(Required actions)
[1] In the introduction, what does network television face intense competition from?
[2] Reproduce the introduction word for word, starting with "Fortunately, business intelligence" and going on through "retention and extension.".

Introduction
In the early years of this decade, the euphoria over Customer Relationship Management (CRM) software, widely shared in the 1990s, evaporated and consumers publicized their despair over the poor financial results realized from their investments akin to the disillusionment with other information technologies. With the benefit of hindsight, customers can now see that the early CRM technologies had a modest objective of accumulating transaction data. The truth is that the “irrational optimism?about CRM clouded judgments in the 1990s. The “irrational pessimism?that ensued missed the promise of CRM, i.e., the ground had been prepared for decision support solutions including predictive analytics.
On the rebound from the bubble pop, an increasing number of customers realize that the payoff from the investments in CRM will come from the efficiencies that can be realized from the surefooted implementation of business strategies. Gut feeling and intuition is giving way to statistical forecasts as large data sets and their analysis with a new generation of analytical and forecasting software helps to make decisions with more predictable outcomes.
Business uncertainty has increased in recent decades with globalization, technological and demographic change. Consumers have many more products to choose from and product obsolescence is much more rapid. Companies cannot any longer expect to dominate mass markets and have to learn to select activities that will be most profitable given their competencies and resources.
Unlike in the past, mass media is not any longer able to hold the attention of large numbers of consumers. Network television faces intense competition from cable and satellite television. Newspapers and magazines have to cope with the Internet and Blogs. Companies have other means of promoting products such as public relations, events and viral marketing. These channels interact in a variety of ways that were not foreseen in the past.
Similarly, companies have to choose from a host of channels for distribution of their products. Besides the traditional channels like direct sales force and convenience and department stores, e-commerce offers several different choices.
Fortunately, business intelligence and analytics software enables companies to navigate their way in this environment of pervasive clutter. Unlike in the past, companies cannot any longer afford the trial-and-error methods since they would have to conduct several experiments before they find one that works for them. Instead, they need to be able to predict, with acceptable levels of accuracy, the customer segments, the products, media and distribution channels that will be most profitable.
Armed with the data and analysis they need, companies can now conduct targeted marketing campaigns with better results. The data gathered from marketing campaigns helps them to improve the quality of their databases, make better forecasts in the future and improve their returns from customer acquisition, retention and extension.

(Given information)

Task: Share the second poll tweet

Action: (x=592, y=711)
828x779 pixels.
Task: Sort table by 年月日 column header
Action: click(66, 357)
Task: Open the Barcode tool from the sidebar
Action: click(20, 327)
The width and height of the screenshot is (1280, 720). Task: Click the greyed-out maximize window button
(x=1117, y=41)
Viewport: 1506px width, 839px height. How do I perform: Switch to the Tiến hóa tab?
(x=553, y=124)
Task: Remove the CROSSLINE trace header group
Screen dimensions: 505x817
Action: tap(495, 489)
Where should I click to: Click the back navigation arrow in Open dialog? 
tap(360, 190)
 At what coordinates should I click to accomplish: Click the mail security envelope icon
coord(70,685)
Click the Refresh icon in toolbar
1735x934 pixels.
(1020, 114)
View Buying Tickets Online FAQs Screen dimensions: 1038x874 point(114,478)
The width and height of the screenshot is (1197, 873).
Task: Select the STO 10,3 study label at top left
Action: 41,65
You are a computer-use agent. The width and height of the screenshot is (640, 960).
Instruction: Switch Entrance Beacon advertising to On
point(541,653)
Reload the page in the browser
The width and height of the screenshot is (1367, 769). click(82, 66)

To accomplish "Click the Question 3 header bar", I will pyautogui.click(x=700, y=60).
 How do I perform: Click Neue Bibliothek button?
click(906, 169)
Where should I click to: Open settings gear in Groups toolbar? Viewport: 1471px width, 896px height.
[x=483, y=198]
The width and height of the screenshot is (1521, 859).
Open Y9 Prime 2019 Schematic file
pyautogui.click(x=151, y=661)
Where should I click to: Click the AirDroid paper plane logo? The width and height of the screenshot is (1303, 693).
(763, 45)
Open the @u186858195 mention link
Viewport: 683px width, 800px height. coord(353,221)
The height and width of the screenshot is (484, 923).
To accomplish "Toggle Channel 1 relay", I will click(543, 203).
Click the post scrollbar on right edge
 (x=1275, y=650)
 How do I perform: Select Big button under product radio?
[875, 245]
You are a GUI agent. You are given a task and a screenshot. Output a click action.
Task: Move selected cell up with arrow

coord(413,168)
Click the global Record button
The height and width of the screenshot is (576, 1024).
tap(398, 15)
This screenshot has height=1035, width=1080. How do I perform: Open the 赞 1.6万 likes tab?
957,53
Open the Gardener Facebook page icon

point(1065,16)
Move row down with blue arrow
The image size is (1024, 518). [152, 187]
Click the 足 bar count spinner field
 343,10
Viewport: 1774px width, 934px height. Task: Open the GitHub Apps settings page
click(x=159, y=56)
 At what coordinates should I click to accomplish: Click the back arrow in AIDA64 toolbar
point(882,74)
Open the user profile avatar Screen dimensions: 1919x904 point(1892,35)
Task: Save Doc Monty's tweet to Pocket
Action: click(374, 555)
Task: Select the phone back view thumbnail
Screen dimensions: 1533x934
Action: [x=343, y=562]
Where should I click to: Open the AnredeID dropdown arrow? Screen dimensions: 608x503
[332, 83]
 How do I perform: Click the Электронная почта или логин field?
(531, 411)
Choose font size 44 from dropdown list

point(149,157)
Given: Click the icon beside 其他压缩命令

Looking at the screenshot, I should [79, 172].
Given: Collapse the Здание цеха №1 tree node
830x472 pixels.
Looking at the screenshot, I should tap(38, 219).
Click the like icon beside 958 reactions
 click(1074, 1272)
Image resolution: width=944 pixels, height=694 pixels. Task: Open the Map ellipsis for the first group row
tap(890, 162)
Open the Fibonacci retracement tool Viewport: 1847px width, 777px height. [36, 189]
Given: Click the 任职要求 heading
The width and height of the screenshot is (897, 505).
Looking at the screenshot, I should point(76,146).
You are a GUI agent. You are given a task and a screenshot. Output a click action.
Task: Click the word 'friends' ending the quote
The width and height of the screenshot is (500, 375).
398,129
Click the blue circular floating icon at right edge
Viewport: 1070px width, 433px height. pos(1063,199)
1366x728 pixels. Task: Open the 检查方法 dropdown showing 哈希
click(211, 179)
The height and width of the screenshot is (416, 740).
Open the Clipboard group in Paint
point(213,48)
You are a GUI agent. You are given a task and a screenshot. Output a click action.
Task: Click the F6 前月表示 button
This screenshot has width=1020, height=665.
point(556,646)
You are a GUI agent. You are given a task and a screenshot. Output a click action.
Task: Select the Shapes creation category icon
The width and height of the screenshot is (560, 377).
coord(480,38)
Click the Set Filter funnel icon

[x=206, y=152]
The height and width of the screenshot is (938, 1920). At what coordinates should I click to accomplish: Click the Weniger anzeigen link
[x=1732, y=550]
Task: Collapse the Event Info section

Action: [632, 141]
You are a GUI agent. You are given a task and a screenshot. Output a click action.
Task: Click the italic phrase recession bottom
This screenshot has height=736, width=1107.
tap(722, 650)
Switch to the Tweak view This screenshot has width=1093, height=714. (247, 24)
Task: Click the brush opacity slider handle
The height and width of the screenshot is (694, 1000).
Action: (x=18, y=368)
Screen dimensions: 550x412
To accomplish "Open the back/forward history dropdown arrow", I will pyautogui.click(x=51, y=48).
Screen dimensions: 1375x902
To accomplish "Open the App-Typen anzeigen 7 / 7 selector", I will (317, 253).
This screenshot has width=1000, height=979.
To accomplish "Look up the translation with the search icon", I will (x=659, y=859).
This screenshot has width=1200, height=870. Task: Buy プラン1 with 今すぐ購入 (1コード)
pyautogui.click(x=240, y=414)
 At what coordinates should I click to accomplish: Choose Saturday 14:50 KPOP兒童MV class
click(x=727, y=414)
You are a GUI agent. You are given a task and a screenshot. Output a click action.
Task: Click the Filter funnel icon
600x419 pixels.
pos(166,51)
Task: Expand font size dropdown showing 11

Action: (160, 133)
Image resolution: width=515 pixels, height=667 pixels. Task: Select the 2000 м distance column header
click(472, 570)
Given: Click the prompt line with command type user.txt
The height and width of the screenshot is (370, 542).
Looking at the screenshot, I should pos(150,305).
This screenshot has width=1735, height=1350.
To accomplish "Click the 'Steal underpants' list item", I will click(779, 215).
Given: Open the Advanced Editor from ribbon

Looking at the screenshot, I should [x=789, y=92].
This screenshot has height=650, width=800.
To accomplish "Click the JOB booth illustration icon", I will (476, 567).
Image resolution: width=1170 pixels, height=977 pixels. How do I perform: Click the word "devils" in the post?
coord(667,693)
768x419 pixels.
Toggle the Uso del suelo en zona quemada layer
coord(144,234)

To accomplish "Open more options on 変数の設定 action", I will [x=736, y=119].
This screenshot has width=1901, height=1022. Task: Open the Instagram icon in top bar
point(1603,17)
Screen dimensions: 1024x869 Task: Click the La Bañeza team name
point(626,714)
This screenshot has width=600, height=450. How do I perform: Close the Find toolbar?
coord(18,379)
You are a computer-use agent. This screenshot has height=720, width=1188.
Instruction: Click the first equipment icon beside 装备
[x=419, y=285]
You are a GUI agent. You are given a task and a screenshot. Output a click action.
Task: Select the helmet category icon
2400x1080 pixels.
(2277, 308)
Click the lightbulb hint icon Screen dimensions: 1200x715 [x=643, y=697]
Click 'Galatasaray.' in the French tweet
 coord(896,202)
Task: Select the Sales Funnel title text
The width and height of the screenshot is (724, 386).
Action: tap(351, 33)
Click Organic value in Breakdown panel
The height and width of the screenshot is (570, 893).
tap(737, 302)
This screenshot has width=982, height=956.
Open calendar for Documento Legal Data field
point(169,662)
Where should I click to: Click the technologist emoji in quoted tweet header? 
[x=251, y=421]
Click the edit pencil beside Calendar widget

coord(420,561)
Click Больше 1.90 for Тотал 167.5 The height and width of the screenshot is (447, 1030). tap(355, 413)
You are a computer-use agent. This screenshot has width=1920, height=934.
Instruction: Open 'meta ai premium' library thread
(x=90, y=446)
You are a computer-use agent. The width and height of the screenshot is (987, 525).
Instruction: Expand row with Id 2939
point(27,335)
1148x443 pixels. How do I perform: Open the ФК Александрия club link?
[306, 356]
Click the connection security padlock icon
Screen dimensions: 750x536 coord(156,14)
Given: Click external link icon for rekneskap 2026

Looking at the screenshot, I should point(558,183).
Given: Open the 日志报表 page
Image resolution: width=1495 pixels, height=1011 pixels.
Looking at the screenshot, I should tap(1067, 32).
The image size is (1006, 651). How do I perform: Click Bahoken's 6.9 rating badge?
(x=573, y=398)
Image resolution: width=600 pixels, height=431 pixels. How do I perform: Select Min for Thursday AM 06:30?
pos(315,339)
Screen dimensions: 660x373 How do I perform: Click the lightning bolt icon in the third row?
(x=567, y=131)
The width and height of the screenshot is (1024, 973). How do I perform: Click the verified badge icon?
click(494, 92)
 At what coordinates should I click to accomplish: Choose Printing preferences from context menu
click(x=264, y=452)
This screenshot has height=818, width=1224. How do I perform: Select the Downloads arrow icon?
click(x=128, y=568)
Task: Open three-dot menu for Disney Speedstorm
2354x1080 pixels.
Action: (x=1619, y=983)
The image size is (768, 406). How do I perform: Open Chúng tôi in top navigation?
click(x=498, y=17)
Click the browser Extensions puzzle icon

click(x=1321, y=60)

(Solutions to the problems)
[1] Cable and satellite television.

[2]
Fortunately, business intelligence and analytics software enables companies to navigate their way in this environment of pervasive clutter. Unlike in the past, companies cannot any longer afford the trial-and-error methods since they would have to conduct several experiments before they find one that works for them. Instead, they need to be able to predict, with acceptable levels of accuracy, the customer segments, the products, media and distribution channels that will be most profitable.
Armed with the data and analysis they need, companies can now conduct targeted marketing campaigns with better results. The data gathered from marketing campaigns helps them to improve the quality of their databases, make better forecasts in the future and improve their returns from customer acquisition, retention and extension.